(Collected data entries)
= = =
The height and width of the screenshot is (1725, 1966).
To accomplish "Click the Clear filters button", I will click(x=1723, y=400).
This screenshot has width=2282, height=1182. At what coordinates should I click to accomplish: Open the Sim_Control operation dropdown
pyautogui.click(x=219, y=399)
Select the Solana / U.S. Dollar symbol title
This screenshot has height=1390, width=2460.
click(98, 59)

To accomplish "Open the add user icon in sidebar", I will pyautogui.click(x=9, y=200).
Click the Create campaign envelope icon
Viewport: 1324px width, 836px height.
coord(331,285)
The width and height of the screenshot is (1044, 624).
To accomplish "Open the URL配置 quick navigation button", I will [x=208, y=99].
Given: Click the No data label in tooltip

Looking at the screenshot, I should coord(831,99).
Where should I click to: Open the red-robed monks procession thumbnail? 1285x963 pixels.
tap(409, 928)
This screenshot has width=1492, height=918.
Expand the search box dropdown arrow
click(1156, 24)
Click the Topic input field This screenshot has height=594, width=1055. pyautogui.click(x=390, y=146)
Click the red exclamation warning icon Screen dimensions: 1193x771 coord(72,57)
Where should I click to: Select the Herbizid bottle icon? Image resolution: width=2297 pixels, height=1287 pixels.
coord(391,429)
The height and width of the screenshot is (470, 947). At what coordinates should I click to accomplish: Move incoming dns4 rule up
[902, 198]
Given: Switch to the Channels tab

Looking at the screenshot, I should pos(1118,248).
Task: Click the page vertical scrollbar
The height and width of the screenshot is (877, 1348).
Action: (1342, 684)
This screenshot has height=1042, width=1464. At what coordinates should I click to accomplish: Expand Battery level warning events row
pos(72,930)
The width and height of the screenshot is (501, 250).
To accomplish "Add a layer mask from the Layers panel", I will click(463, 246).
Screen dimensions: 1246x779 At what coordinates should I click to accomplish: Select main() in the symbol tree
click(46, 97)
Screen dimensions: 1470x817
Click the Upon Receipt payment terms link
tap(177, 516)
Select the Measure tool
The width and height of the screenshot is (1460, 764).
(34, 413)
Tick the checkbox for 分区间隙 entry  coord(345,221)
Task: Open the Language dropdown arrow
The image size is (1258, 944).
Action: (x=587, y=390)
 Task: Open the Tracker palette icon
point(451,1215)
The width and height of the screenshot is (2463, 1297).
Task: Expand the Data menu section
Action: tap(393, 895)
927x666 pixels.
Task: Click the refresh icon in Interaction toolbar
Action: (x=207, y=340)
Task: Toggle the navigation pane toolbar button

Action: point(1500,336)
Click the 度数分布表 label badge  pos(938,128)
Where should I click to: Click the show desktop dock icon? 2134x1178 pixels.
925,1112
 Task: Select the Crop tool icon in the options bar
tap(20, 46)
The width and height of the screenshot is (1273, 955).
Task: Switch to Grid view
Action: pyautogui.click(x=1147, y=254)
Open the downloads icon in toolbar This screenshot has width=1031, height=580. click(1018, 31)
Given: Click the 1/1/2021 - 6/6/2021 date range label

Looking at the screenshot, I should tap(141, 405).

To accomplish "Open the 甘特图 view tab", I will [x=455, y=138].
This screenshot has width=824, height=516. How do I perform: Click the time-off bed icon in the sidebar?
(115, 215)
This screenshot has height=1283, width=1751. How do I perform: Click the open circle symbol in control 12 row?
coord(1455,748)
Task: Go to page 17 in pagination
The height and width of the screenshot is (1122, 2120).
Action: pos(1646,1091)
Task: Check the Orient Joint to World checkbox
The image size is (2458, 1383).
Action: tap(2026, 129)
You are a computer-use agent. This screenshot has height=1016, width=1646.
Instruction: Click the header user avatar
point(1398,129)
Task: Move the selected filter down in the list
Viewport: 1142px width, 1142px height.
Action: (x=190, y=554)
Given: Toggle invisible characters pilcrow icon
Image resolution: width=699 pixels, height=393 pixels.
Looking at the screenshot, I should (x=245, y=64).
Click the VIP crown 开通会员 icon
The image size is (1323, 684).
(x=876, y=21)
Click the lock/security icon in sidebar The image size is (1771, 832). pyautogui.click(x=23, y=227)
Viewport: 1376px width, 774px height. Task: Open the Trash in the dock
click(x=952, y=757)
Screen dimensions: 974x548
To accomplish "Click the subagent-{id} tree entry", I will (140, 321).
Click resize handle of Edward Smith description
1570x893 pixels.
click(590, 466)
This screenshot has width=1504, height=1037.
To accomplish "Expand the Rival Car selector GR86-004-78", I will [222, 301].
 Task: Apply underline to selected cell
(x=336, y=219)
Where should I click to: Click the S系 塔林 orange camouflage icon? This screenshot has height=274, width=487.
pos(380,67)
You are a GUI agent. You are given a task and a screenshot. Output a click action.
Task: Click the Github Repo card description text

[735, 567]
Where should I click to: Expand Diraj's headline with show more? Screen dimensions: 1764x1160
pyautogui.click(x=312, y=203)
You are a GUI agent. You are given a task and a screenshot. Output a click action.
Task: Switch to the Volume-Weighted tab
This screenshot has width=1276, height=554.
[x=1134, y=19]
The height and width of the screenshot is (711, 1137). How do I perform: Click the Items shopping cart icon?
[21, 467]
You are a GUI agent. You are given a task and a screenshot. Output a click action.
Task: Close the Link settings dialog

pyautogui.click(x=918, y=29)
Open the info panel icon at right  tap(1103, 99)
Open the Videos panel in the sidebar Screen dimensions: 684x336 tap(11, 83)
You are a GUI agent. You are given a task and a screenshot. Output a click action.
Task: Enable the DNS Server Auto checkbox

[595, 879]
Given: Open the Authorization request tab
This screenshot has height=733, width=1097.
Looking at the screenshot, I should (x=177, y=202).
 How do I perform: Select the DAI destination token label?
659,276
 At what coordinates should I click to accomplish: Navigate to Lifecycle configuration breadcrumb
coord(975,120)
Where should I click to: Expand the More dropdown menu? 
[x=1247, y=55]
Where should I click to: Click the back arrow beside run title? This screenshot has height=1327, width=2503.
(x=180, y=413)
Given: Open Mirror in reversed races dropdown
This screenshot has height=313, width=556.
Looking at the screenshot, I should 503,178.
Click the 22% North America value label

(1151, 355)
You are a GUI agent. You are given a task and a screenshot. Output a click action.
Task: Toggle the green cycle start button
= = =
▸ **TO DO**: Whenever the string "entry" shows up in a line above, copy that line.

▸ **ANSWER BOX**:
Tick the checkbox for 分区间隙 entry  coord(345,221)
To accomplish "Click the subagent-{id} tree entry", I will (140, 321).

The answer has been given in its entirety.